The relentless rejection made me question my own worth until I realized the most important thing. Let me use a little analogy…
When I was in college I had a filthy car. There were food wrappers everywhere and to be honest, I think there might have been something funky growing in there.
As it was so dirty, when people would get in my car they would leave their own rubbish behind with little regard for the consequences because there were none – it was already filled with trash.
This meant that when I did (eventually) get around to cleaning the car, I wasn’t just cleaning up my own rubbish.
The same goes for the way you treat yourself. If you treat yourself poorly, you are giving other people an excuse to do the same.
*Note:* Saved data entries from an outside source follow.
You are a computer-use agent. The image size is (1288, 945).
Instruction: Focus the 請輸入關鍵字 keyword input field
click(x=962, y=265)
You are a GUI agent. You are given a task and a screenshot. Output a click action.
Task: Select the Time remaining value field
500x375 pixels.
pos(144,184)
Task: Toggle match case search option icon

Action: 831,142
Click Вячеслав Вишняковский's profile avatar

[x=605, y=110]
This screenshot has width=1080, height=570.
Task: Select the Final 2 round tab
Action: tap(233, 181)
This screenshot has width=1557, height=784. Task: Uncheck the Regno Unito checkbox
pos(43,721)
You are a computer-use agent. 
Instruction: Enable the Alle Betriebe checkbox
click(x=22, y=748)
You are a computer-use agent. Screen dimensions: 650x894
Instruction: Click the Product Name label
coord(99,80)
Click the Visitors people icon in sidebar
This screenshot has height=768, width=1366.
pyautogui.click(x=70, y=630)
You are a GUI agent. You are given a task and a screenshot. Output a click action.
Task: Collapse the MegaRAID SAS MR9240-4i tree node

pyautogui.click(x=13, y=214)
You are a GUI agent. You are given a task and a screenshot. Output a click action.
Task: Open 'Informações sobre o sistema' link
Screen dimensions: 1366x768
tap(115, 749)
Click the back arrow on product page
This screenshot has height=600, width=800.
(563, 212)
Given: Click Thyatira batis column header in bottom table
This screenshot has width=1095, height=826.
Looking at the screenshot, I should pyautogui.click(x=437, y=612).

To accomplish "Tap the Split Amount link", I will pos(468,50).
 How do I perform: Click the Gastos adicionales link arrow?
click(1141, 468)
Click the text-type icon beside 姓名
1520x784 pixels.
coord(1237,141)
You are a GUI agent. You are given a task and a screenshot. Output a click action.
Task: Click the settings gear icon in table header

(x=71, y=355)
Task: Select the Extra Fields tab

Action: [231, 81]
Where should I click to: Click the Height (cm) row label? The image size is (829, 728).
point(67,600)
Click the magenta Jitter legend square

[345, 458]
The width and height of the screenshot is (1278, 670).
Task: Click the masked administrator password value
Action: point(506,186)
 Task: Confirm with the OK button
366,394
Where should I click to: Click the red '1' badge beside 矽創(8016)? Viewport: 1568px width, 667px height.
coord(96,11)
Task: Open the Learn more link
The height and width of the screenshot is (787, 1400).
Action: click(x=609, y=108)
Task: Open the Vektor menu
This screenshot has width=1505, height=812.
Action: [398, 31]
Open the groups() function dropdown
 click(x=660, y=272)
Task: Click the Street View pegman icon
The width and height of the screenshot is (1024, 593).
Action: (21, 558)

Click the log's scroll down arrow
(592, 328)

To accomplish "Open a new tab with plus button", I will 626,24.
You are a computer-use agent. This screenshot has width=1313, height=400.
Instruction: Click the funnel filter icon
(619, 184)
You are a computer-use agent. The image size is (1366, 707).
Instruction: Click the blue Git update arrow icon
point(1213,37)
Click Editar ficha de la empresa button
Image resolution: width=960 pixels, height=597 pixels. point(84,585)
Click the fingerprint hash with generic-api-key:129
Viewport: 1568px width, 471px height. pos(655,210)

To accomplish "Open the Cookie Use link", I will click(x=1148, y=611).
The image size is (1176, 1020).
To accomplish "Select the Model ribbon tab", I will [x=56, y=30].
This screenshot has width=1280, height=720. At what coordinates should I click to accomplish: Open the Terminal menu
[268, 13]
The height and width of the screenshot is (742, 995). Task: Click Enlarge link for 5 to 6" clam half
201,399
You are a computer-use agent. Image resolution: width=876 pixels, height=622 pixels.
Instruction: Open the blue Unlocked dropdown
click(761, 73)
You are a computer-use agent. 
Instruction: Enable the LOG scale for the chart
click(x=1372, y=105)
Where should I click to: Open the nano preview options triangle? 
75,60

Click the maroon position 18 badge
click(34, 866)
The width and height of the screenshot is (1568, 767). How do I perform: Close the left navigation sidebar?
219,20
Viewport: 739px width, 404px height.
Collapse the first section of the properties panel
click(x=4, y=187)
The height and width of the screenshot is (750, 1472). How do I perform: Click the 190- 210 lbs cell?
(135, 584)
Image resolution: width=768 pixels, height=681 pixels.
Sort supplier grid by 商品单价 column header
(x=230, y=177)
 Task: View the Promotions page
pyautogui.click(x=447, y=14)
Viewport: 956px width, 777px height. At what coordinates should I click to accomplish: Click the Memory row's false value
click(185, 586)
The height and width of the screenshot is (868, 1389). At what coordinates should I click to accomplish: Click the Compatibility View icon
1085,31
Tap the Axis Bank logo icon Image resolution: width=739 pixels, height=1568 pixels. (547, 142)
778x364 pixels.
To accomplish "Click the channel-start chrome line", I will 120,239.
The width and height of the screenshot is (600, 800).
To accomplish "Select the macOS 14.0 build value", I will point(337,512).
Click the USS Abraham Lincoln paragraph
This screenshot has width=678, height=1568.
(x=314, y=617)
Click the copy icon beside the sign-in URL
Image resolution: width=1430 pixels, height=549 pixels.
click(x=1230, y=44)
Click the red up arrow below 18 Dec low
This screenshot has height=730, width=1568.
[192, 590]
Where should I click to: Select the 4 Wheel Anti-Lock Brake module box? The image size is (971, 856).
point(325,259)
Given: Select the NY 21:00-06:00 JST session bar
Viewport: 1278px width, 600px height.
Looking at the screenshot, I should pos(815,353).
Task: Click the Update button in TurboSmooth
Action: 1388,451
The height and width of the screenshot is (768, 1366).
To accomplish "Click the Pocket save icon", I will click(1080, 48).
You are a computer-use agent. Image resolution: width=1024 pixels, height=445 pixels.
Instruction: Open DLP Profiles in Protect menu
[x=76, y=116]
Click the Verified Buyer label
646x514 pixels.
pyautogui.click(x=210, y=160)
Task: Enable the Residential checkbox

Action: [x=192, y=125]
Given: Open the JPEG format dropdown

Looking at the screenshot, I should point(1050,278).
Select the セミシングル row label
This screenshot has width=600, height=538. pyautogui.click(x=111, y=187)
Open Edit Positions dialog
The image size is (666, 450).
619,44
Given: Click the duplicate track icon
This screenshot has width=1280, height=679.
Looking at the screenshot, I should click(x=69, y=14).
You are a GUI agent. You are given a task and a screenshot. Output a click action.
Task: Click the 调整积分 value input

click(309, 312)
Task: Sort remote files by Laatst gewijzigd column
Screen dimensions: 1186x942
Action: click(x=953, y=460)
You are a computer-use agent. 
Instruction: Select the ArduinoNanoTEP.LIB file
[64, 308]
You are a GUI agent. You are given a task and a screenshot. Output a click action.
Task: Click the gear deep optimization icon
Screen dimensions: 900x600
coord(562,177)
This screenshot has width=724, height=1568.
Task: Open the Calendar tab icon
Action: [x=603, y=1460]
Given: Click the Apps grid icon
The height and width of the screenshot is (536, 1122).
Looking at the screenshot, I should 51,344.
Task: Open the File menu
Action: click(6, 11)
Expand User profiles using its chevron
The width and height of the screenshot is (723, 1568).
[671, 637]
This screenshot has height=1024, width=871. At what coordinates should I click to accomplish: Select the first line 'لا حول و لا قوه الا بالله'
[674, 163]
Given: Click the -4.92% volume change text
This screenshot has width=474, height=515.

My latest video goes out to the ladies who keep finding themselves in unhappy relationships.
So, he doesn’t value you.
Maybe he’s showing less interest in you. He’s not replying to your texts and he’s not making any effort. The connection seems to be fading despite all the energy you are throwing into it and he’s flaky on dates.
You are worth more than that.
As women, we are taught that our relationships with men are the most important things. There is so much pressure to have it all – the career, the husband and the family. This pressure causes a lot of us to lower our standards and settle for guys who don’t treat us as well as they should.
I’ve been there.
I’ve been ghosted and while at the time it sucked, I learned a few important lessons about my value and how to assert my worth.
This is how to know, own and assert your own value…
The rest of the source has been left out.